**Brief:**
Rewrite the stretch of the data below from the line containing "Click the warning" through the line containing "Action: [x=220, y=200]", changing "triangle" to "symbol" and keeping everything else the same. Give only those lines.

┄┄┄┄┄┄

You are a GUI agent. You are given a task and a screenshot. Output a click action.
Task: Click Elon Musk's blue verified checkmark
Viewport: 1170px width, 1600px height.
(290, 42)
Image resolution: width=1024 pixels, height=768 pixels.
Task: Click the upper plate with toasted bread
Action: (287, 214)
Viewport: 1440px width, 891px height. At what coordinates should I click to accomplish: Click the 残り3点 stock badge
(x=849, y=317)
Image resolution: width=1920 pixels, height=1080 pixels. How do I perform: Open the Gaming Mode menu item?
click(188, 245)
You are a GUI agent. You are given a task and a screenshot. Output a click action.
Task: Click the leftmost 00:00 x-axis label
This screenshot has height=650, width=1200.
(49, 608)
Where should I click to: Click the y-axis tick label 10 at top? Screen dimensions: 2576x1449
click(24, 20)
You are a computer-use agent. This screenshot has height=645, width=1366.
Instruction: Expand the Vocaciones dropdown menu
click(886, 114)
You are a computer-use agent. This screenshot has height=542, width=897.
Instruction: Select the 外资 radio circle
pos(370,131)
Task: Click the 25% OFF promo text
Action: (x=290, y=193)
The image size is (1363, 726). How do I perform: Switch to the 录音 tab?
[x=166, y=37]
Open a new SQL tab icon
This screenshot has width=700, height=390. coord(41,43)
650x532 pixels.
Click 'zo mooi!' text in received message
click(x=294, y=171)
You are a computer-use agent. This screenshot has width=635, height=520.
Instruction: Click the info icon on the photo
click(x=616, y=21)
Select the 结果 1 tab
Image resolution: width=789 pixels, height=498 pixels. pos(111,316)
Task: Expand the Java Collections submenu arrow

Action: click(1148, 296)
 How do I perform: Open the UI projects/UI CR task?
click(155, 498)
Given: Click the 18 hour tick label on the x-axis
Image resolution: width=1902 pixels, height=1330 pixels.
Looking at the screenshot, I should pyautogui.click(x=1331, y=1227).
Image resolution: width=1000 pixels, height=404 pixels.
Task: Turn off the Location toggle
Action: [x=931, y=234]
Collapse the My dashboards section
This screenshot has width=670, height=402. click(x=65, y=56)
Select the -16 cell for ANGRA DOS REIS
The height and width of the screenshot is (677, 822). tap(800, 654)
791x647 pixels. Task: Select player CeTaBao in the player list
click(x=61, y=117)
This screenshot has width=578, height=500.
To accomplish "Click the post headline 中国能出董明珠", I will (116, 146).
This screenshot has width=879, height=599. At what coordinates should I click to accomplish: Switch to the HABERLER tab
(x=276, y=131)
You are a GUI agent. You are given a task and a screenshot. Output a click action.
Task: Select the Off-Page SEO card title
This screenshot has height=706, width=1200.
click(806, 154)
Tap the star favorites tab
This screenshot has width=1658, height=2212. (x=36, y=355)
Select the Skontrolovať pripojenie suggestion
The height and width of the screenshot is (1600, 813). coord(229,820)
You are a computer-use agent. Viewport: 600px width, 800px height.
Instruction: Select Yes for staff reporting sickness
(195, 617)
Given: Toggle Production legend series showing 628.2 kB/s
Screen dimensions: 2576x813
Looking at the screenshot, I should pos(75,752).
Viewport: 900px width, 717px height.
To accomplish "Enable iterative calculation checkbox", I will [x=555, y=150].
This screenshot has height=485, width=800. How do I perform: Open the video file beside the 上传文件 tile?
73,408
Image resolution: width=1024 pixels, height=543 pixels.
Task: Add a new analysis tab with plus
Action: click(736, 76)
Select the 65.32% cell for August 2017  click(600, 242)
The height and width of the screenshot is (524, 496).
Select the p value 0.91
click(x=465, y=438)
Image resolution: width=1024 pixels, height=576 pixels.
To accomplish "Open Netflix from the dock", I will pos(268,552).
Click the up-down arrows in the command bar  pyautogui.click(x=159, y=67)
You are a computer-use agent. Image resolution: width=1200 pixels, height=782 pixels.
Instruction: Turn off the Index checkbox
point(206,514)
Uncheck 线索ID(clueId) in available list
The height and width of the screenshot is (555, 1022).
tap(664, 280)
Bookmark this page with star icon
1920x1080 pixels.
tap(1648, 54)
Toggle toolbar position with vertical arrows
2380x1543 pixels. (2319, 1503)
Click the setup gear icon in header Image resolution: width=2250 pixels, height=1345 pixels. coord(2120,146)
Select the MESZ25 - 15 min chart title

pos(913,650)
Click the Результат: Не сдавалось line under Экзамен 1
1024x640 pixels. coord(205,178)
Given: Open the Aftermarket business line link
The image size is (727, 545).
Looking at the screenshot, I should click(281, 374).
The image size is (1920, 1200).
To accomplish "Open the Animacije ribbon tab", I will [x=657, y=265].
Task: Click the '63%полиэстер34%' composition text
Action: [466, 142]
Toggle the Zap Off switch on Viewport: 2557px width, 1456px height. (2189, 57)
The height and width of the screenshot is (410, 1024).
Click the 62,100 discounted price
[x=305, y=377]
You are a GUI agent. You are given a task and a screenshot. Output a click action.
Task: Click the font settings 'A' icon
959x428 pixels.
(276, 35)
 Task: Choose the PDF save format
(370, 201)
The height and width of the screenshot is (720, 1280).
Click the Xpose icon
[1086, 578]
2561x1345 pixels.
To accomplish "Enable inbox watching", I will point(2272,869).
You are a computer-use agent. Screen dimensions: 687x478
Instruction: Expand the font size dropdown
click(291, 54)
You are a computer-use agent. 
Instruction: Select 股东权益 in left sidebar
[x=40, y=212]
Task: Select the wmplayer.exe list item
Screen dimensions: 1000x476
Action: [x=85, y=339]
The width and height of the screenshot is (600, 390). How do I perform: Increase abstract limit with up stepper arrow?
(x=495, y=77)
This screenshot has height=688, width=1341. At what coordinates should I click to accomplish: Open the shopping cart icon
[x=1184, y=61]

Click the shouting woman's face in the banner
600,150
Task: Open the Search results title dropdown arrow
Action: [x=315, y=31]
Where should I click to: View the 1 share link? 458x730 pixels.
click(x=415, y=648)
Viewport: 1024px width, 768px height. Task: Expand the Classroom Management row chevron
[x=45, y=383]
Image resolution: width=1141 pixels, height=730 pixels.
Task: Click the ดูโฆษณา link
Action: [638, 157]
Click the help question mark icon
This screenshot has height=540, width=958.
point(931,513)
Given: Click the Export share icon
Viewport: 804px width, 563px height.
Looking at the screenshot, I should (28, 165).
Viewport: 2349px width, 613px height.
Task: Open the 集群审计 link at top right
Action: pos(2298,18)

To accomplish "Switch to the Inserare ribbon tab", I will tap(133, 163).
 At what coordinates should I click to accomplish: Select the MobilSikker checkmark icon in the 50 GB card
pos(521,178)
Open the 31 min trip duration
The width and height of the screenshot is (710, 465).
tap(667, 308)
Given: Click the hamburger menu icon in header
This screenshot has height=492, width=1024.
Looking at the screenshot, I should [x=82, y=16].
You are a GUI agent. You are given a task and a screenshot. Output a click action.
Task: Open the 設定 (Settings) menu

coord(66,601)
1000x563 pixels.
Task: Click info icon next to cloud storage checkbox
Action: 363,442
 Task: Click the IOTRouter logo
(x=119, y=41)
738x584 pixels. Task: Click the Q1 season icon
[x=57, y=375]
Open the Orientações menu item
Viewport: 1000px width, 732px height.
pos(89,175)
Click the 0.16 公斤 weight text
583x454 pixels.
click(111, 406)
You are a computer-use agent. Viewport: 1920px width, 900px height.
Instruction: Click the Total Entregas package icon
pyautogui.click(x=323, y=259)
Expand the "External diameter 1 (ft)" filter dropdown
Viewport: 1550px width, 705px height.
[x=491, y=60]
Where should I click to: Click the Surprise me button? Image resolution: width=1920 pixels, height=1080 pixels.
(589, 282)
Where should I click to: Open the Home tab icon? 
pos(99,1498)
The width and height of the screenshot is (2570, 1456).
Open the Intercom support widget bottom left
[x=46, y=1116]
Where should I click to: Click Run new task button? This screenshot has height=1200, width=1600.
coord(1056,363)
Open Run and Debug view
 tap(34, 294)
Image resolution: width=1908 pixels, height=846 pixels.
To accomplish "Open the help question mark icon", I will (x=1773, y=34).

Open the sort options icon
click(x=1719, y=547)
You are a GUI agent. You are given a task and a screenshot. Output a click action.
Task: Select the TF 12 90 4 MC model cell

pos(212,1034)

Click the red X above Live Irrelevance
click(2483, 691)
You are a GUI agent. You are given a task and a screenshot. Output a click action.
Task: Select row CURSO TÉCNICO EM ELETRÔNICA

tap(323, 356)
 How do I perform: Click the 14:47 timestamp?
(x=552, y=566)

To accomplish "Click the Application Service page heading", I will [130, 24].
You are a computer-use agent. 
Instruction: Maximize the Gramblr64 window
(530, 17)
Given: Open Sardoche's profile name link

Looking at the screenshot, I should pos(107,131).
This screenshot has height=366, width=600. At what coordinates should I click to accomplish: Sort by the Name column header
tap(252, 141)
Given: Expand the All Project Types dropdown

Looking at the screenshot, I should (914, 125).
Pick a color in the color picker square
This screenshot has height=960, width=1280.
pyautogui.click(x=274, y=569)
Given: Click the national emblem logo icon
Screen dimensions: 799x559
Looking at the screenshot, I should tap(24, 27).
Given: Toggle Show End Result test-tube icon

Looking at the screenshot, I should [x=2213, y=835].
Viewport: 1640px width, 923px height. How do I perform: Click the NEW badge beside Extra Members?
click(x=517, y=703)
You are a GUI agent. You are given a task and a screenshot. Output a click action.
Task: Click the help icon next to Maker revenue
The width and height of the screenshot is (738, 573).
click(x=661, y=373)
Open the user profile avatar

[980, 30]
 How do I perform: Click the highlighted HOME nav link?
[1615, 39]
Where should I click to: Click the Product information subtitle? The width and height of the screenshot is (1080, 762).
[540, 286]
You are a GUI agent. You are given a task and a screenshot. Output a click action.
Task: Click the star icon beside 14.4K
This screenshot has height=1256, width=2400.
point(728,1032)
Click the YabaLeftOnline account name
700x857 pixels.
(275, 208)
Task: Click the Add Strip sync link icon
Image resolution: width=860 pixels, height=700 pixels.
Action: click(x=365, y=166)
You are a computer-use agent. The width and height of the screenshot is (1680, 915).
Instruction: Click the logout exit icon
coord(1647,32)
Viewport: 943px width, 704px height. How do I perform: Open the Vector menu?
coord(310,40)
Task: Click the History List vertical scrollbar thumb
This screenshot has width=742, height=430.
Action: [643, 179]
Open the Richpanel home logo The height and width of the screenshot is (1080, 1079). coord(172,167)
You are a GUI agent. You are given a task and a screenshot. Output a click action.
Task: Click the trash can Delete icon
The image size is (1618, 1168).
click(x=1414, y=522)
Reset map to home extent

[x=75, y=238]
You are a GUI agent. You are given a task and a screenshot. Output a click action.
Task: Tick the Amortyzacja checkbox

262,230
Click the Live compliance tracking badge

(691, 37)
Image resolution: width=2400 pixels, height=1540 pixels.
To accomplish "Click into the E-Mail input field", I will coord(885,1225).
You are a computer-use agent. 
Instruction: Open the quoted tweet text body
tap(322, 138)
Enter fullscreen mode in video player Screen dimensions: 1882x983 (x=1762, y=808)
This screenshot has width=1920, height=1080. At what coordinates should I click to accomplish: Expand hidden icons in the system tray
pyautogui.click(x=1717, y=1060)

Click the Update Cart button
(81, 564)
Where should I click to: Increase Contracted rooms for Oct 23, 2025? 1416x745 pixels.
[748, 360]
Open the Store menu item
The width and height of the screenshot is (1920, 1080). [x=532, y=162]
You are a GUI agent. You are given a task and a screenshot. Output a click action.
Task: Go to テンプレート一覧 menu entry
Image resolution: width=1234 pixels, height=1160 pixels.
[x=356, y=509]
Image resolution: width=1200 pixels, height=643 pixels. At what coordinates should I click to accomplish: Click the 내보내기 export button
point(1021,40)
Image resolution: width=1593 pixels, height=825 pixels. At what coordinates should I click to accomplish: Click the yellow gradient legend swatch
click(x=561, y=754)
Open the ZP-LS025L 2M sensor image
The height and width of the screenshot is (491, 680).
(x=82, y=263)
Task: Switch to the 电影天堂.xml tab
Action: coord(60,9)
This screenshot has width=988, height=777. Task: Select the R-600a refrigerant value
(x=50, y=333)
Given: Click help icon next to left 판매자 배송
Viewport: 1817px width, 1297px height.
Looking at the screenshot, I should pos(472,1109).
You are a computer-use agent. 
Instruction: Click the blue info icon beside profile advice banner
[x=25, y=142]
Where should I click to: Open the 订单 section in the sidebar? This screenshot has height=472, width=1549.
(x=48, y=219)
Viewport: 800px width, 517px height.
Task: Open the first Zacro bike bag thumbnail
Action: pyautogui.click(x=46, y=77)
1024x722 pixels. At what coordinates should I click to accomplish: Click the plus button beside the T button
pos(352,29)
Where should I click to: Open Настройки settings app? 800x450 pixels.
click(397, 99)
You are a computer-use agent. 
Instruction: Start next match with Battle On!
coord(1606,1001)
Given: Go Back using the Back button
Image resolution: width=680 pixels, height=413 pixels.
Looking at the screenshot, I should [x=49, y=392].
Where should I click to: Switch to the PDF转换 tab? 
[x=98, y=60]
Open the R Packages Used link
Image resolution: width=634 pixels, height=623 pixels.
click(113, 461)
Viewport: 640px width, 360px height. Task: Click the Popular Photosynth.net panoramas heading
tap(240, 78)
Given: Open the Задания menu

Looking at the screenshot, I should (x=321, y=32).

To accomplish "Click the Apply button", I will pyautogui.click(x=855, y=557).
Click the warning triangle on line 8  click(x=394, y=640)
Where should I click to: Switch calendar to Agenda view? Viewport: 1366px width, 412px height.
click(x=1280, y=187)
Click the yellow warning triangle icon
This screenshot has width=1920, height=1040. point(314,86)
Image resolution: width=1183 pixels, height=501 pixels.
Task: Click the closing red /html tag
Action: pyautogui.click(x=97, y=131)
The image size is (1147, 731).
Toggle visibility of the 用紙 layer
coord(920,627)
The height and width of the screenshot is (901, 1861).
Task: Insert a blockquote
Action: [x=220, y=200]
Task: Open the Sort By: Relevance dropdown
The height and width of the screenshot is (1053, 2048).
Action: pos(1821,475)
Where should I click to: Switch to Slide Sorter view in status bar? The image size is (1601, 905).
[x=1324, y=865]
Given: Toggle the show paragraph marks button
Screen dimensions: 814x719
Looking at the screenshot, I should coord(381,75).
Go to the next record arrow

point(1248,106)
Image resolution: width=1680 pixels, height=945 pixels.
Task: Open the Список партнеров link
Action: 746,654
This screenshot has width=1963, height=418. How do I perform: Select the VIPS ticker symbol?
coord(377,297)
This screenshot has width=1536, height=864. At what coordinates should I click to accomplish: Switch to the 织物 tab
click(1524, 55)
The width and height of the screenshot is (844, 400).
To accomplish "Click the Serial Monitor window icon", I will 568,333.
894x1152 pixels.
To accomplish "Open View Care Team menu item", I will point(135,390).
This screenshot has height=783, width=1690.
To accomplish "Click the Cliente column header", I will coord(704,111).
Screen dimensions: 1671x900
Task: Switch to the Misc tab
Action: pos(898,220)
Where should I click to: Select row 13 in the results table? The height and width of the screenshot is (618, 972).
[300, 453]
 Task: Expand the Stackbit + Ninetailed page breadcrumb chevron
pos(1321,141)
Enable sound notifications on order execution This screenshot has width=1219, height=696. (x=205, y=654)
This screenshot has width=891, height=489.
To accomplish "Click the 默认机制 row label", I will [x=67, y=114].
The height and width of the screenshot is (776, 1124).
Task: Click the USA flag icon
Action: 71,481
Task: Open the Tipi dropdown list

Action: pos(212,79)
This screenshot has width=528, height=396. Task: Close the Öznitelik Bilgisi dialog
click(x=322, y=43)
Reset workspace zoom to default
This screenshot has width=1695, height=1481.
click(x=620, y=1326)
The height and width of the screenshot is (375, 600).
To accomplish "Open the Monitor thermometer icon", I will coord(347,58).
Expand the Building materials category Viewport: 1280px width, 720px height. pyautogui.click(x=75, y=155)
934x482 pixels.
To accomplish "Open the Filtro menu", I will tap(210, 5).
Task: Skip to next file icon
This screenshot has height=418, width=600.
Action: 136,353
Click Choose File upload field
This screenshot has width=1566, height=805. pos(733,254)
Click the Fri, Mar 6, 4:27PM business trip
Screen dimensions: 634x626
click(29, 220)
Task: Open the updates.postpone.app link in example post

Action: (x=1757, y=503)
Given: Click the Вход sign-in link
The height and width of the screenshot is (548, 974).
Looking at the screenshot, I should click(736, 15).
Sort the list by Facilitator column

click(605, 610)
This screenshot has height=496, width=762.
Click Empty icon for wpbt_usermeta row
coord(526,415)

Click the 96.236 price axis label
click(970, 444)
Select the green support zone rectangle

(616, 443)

┄┄┄┄┄┄

**Result:**
Click the warning symbol on line 8  click(x=394, y=640)
Where should I click to: Switch calendar to Agenda view? Viewport: 1366px width, 412px height.
click(x=1280, y=187)
Click the yellow warning symbol icon
This screenshot has width=1920, height=1040. point(314,86)
Image resolution: width=1183 pixels, height=501 pixels.
Task: Click the closing red /html tag
Action: pyautogui.click(x=97, y=131)
The image size is (1147, 731).
Toggle visibility of the 用紙 layer
coord(920,627)
The height and width of the screenshot is (901, 1861).
Task: Insert a blockquote
Action: [x=220, y=200]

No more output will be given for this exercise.